1968 aviation accident in Iowa

Ozark Air Lines Flight 982 was a regularly scheduled flight on December 27, 1968, originating from Sioux Falls Regional Airport to O'Hare International Airport connecting through Sioux Gateway Airport that crashed shortly after takeoff. The McDonnell Douglas DC-9 struck the ground about 500 feet beyond the end of the runway and came to a stop about 1200 ft from the end of the runway. Thirty-five of the flight's 64 passengers and four crew members were taken to area hospitals, mostly for treatment of minor cuts and scratches.

== Background ==
Ozark Airlines began service in Sioux City on August 9, 1955. It was the first crash of a DC-9 jetliner for Ozark since the beginning of their use on July 8, 1966.

=== Aircraft ===
The aircraft involved in the accident was a year old Douglas DC-9-15, registered N974Z. The aircraft had accumulated 3,458 flight hours.

=== Crew ===
The flight was piloted by captain Patrick G. Sweeney, who was 48, and had 19,145 flight hours, and had 63 on the DC-9. The copilot was John T. Schmeltz, being 33 at the time of the crash. He had 6,048 flight hours, with 20 being on the type.

== Accident ==
According to the NTSB report: "At approximately 07:11 local time, the aircraft crashed a half-mile north of the airport in a wooded area.

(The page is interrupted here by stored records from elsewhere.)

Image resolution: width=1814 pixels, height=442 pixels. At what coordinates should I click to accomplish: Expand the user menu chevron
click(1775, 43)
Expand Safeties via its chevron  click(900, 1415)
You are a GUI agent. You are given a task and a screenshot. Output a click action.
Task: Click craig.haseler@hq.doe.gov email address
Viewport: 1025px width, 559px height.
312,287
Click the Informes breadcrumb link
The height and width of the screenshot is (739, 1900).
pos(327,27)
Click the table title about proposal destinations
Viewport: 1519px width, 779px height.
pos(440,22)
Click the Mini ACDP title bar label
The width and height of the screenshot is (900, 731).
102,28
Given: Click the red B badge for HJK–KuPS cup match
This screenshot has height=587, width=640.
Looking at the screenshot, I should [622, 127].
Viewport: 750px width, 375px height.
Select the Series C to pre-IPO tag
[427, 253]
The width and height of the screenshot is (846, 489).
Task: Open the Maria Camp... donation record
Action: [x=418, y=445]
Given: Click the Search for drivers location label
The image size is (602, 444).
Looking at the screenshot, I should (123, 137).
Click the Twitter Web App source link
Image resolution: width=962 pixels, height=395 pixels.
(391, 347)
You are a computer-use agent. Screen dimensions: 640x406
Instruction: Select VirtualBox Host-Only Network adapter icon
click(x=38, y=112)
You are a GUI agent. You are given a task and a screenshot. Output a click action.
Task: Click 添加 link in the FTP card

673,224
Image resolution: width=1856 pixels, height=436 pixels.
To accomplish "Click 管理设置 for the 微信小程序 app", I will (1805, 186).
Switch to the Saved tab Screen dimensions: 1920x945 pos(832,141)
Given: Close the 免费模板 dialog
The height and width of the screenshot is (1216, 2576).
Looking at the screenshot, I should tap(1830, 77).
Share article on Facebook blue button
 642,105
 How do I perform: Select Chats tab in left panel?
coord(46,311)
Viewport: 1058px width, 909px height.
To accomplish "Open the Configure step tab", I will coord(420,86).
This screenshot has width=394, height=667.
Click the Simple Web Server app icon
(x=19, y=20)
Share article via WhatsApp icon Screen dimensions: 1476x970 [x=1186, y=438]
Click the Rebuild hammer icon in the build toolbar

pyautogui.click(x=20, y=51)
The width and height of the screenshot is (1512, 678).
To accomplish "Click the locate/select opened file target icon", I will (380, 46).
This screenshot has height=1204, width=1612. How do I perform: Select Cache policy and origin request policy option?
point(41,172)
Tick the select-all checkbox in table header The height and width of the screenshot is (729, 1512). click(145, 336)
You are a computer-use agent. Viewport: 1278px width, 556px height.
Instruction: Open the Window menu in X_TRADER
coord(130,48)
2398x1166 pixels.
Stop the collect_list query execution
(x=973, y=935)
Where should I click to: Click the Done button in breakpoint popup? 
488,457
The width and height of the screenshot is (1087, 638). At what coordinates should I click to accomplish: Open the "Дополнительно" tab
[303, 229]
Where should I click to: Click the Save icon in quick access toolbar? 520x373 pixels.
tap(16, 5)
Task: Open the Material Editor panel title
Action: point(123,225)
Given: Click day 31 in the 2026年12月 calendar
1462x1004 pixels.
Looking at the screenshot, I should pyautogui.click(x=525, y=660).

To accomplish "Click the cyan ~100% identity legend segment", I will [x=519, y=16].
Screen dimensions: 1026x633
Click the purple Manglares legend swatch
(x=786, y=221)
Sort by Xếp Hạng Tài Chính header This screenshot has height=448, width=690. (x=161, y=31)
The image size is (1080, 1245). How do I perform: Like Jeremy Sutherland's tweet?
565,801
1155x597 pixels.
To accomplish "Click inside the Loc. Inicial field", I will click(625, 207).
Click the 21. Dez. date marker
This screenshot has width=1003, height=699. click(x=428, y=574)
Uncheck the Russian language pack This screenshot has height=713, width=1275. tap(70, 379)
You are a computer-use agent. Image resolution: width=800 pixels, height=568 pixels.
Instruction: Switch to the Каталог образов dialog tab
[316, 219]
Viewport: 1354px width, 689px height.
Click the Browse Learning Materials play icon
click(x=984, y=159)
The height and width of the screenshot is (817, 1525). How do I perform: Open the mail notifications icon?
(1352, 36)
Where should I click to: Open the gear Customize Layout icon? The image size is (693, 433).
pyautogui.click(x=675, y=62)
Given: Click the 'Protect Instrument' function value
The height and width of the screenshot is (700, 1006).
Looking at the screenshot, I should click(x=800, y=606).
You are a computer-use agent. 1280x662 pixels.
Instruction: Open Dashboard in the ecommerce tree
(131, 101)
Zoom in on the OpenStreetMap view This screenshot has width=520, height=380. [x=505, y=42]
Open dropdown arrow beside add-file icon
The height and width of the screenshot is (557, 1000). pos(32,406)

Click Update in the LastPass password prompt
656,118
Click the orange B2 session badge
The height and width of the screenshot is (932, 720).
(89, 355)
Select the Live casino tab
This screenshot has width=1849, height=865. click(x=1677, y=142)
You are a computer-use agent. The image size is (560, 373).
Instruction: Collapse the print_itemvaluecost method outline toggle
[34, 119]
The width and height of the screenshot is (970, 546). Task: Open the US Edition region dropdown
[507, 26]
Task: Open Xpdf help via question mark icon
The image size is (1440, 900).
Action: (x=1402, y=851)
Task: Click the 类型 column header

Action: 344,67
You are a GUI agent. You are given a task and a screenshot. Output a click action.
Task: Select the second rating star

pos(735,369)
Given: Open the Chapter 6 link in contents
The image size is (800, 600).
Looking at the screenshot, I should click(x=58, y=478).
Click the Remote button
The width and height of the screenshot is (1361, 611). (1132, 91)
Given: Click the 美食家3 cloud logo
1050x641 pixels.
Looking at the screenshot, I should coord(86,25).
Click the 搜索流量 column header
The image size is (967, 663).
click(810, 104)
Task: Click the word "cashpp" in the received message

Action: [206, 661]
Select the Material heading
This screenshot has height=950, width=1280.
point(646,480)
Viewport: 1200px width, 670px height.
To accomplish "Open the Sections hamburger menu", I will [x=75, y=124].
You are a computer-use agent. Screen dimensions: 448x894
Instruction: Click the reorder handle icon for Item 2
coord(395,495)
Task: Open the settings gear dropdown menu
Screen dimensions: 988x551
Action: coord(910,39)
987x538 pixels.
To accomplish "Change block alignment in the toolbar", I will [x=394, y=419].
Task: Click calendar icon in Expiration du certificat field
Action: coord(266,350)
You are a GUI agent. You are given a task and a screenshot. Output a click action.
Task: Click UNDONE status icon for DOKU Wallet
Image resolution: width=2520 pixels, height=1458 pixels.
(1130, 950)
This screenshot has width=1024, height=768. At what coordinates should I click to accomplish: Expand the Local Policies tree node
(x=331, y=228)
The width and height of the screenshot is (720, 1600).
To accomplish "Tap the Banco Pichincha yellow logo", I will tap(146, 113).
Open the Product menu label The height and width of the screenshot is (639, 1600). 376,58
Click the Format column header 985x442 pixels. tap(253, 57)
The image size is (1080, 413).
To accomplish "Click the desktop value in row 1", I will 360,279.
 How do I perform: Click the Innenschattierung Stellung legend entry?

There were no fatalities. Among the 64 passengers and four crew members, 11 passengers were hospitalized with minor injuries and three crew members received serious injuries. The aircraft was destroyed in the crash. There was no fire. Flight 982 began its takeoff on Runway 35 with the flight crew aware that ice was present on the wings. The aircraft lifted off and the landing gear was selected to the up position by the first officer. The captain began turning off the landing and taxi lights. As the landing gear began to retract, the aircraft rolled abruptly and violently to the right to an angle of bank estimated by the flight crew to have reached 90°. The captain applied additional power and left rudder in an attempt to level the wings. When no immediate response was noted, he then applied left aileron. With the application of left aileron, the right wing came up; however, the roll continued to the left until the left wing contacted the runway. At this point, the captain discontinued the takeoff. He, approximately 110 feet beyond the departure threshold of Runway 35, succeeded in leveling the wings prior to final ground contact. The aircraft came to rest in a grove of trees approximately 1,181 feet beyond the departure end of Runway 35."

== Investigation ==
According to the NTSB report, the probable cause was: "A stall near the upper limits of ground effect, with subsequent loss of control as a result of aerodynamic and weight penalties of airfoil icing. The flight crew failed to have the airfoil ice removed prior to the attempted takeoff from Sioux City. The board also finds that the crew selected an improper takeoff thrust for the existing gross weight condition of the aircraft."

Anderson Construction Company took 12 hours to salvage and tow the 27.5-ton aircraft to the Air National Guard hangar for further examination by the NTSB.

== Aftermath ==
According to the manager of Ozark's News Bureau in St. Louis, Charles R. Ehlert, it was the "first crash of any significance for the airline." The US$3 million aircraft was a total loss.